Domande sul testo
A: Nel brano sulla philia dorica compaiono alcune persone e personaggi chiamati per nome. Elencali tutti.
B: Prosegui il brano sulla philia dorica dal punto in cui si ferma.

Testo dell'esercizio
Non solo per gli omosessuali ma anche per le femministe -in quanto esiste un nesso di interdipendenza fra i due fenomeni- un confronto anche solo «dialettico» con la concezione della «philia dorica» potrebbe essere oltremodo fecondo. Omosessuali e femministe, per quanto nascondano la loro «delusione storica» oppure la rimuovano accontentandosi del loro «successo»; non possono negare -come non possono negarlo gli «ideologi del Progresso»- che la nostra proposta è realmente antagonista proprio in forza della sua «irragionevolezza»: della sua irriducibilità nei termini di quale che sia «storicismo», e per via della crisi -che non è solo «cultural-esistenziale» ma economica nel significato più estensivo e positivo della parola- in cui gli storicismi borghese e proletario sono venuti a trovarsi, per cui, se certi «automatismi» della storia si sono bloccati e se è comunque vero che la storia o progredisce o regredisce verso l'autentica barbarie, il solo modo per rimettere in moto la storia è quello di far intervenire in essa qualcosa che sia esterno ad essa e su di essa agisca come un colpo ai frusta.

Non possiamo chiudere, senza prendere in considerazione, dal punto di vista della «philia dorica», il caso limite in cui è dato di cogliere tutta la pregnanza etica. Come comportarsi qualora in una amicizia insorgessero complicazioni perché uno degli amici rivela inclinazioni omosessuali orientate «equivocamente», e viva la situazione come un vero conflitto in cui non può parlarsi in senso psicoanalitico di semplice «complesso»? È chiaro che il problema di coscienza si pone nella stessa misura anche per l'amico normale. A rigore, è suo dovere fare di tutto per aiutare l'altro a sublimare la sua inclinazione. La sua posizione è la più difficile, perché egli deve provare la superiorità della sua normalità, non può limitarsi a dire all'altro «tu non devi pretendere che io diventi come te». Se questi, onde evitare all'amico ma anche a se stesso l'insostenibile situazione, decide di non farsi più vedere, si comporta bene e anzi meglio e più virilmente dell'amico «normale»: muore in un certo senso come quell'Alcesti che nel "Simposio" Platone giudica superiore ad Achille sebbene donna. Se invece, come dovrebbe essere, è l'amico normale a prendere l'iniziativa (non scacciando l'altro ma spingendolo, non alla «rinuncia», ma alla sublimazione di un sentimento che così come si presenta si rivela in tutta la sua insufficienza), allora l'amicizia verrà trasposta su un piano più elevato; si distinguerà per un «quid» in grado di riscattare la stessa «colpa della normalità».

Elenco dei dati

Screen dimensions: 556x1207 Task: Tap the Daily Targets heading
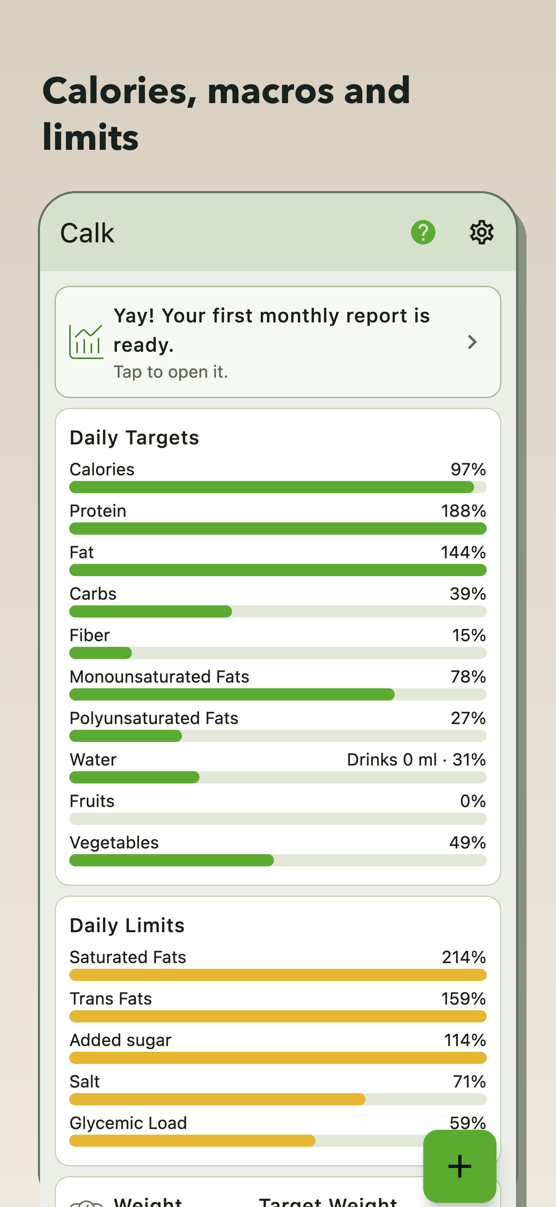pos(134,438)
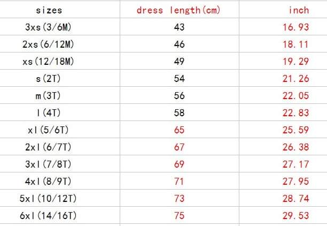327x226 pixels.
Task: Select the 2xl(6/7T) size cell
Action: tap(49, 147)
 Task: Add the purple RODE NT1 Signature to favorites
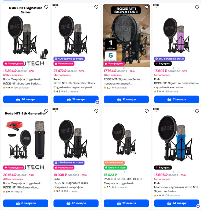[x=197, y=7]

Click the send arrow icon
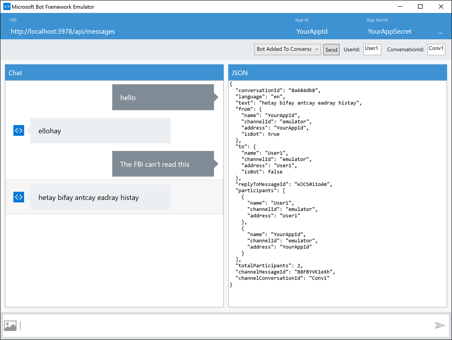pos(440,326)
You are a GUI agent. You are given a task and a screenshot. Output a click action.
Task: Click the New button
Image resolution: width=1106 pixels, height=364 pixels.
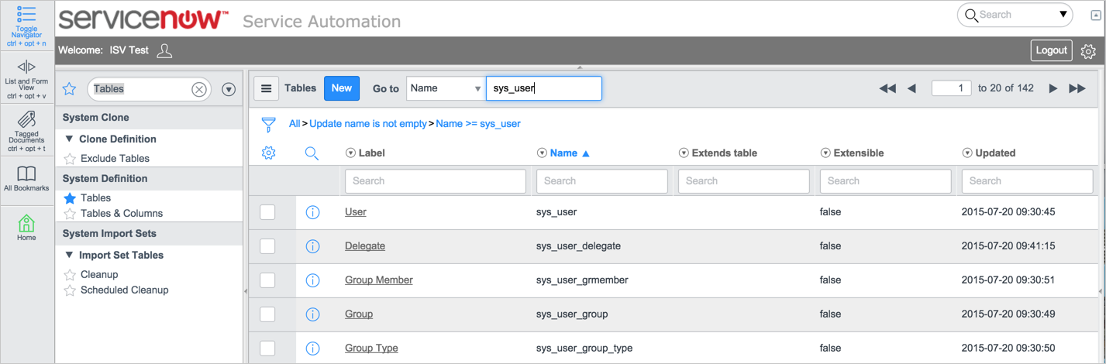[x=341, y=88]
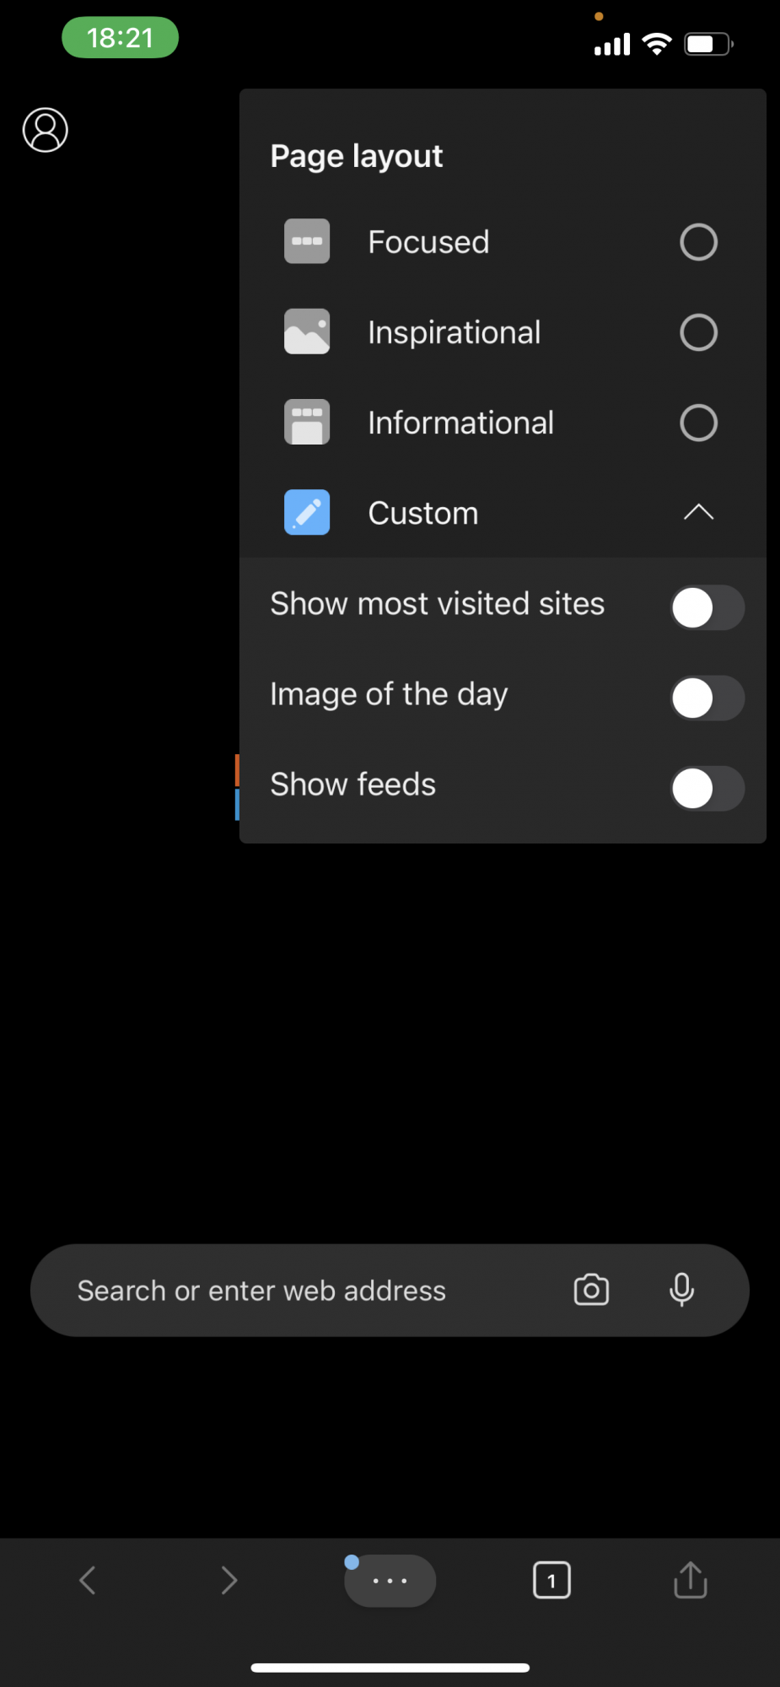The image size is (780, 1687).
Task: Go back with the left arrow
Action: point(88,1580)
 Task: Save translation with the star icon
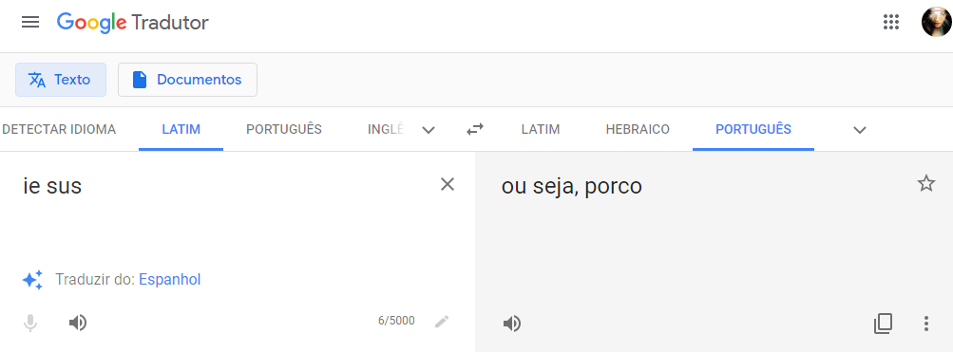coord(925,183)
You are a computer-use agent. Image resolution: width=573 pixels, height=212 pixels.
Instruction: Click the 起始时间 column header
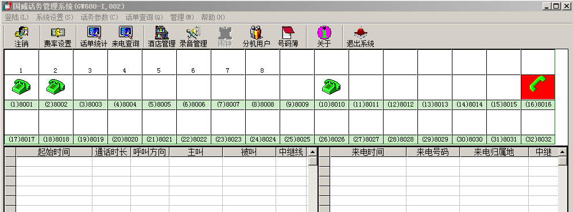[x=54, y=152]
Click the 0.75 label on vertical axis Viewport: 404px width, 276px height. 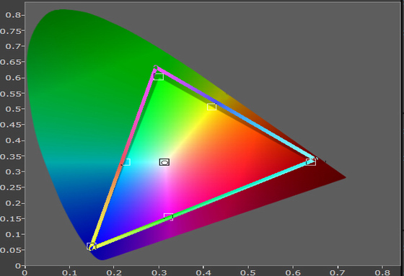point(10,31)
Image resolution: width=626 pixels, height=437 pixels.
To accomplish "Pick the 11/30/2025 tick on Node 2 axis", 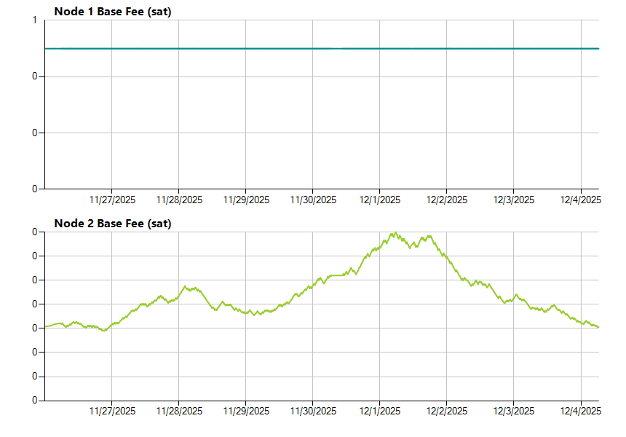I will click(313, 412).
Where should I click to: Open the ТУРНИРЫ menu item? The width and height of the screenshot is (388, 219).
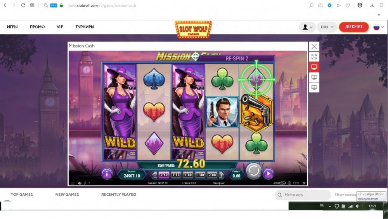click(x=85, y=27)
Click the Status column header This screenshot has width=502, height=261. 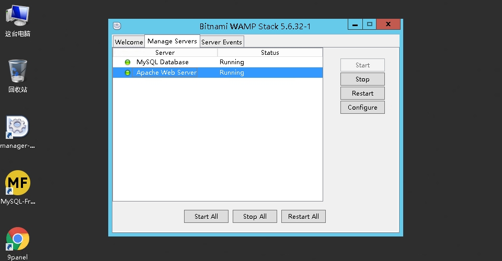click(270, 53)
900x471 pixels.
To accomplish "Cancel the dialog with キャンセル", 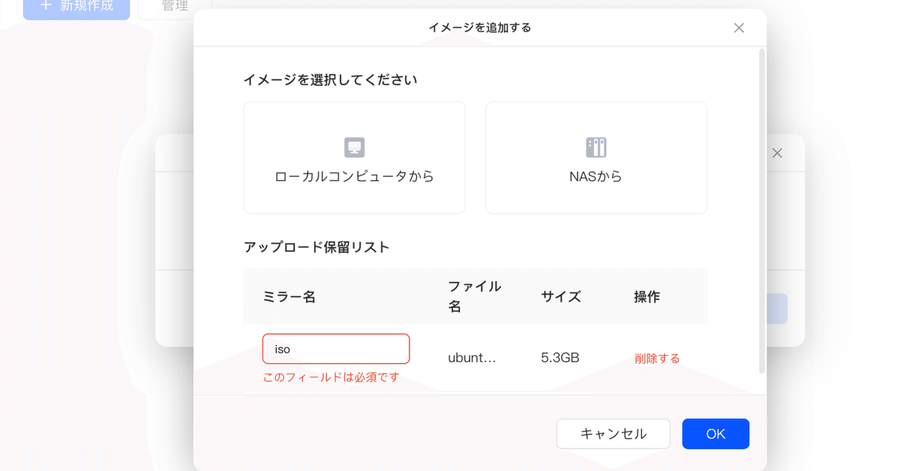I will click(613, 434).
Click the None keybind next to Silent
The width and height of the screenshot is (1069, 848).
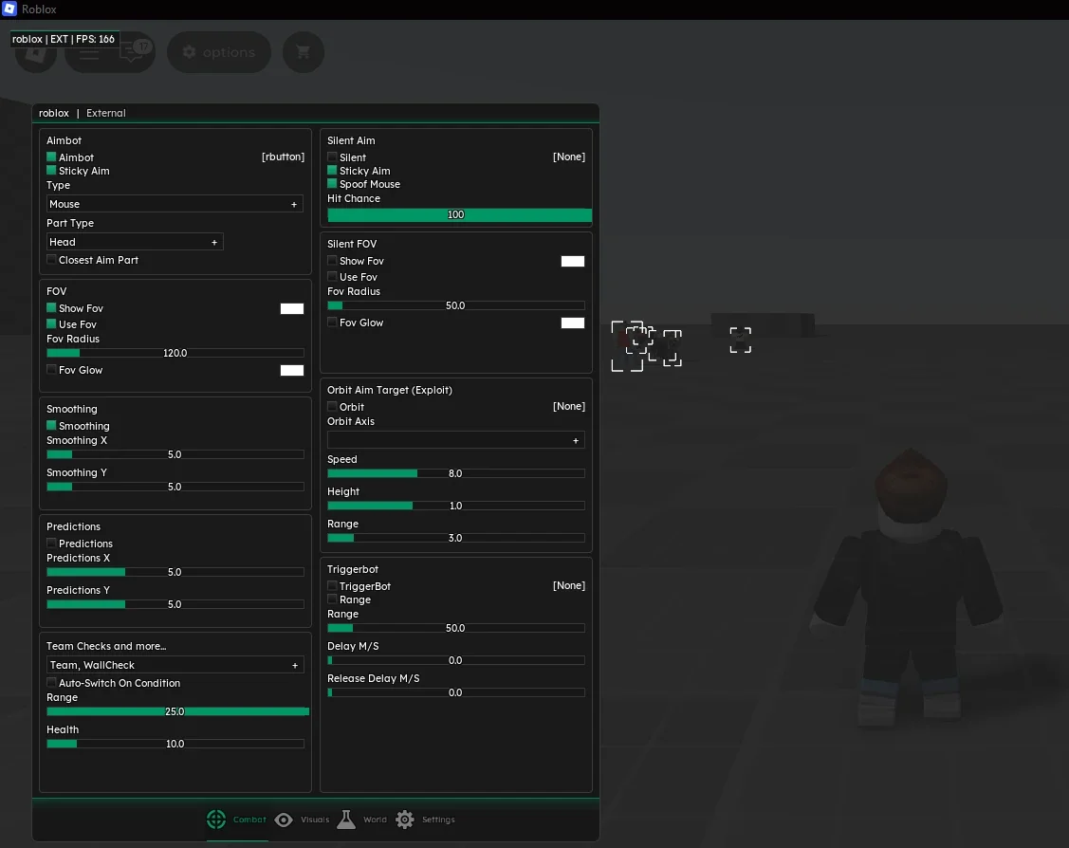click(568, 157)
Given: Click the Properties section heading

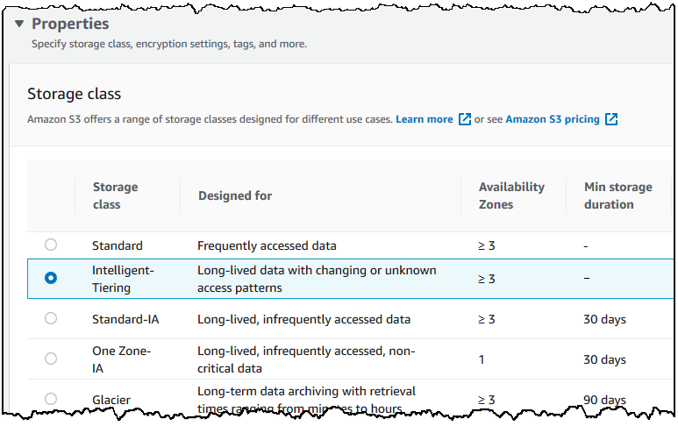Looking at the screenshot, I should [70, 24].

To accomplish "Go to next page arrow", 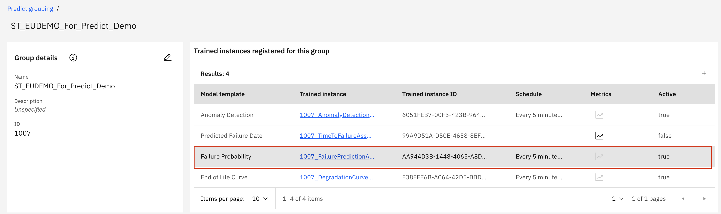I will pos(704,199).
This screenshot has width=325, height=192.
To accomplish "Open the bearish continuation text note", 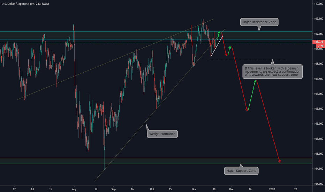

Risposte numerate
A: Alcesti, Platone, Achille

B:
 

Francesco Moricca


Note:

(1) Dal punto di vista medico, è cosa complessa e al limite insostenibile affermare che i transessuali siano incapaci di generare. Noi lo affermiamo, tuttavia, in quanto, a differenza dei medici, non ci limitiamo a considerare la semplice fisiologia degli organi genitali (che può peraltro presentare nei transessuali disfunzioni che invece non esistono mai negli animali ermafroditi), ma anche la volontà di generare, che presso i transessuali si può dire non esista, essendo costoro, assai più delle donne, caratterizzati da una indecisione radicale, dovuta al fatto di volere contemporaneamente e con la stessa intensità cose diverse e contrapposte;

(2) La conflittualità del rapporto maschio-femmina esiste nel mondo degli animali: classico l'esempio della Mantide Religiosa, la cosiddetta «vedova nera» che uccide il maschio dopo il congiungimento. Non risulta che la Mantide trovi nell'uccisione del maschio un qualche «piacere erotico», ma se anche lo provasse sarebbe niente più che un momento della sua vita: la disponibilità al congiungimento è infatti negli animali limitata a certi periodi ben definiti. Negli esseri umani, invece, questa disponibilità sussiste sempre, in varie forme, lungo tutto l'arco dell'esistenza, e sembra essere all'origine dell'erotismo, presentando una tendenza sado-masochista anche nei soggetti normali. Vi sono donne che mostrano il bisogno di «uccidere» il compagno e di esserne «uccise» non limitatamente al momento del congiungimento, come lo fa la Mantide letteralmente e mostrando a modo suo una certa saggezza.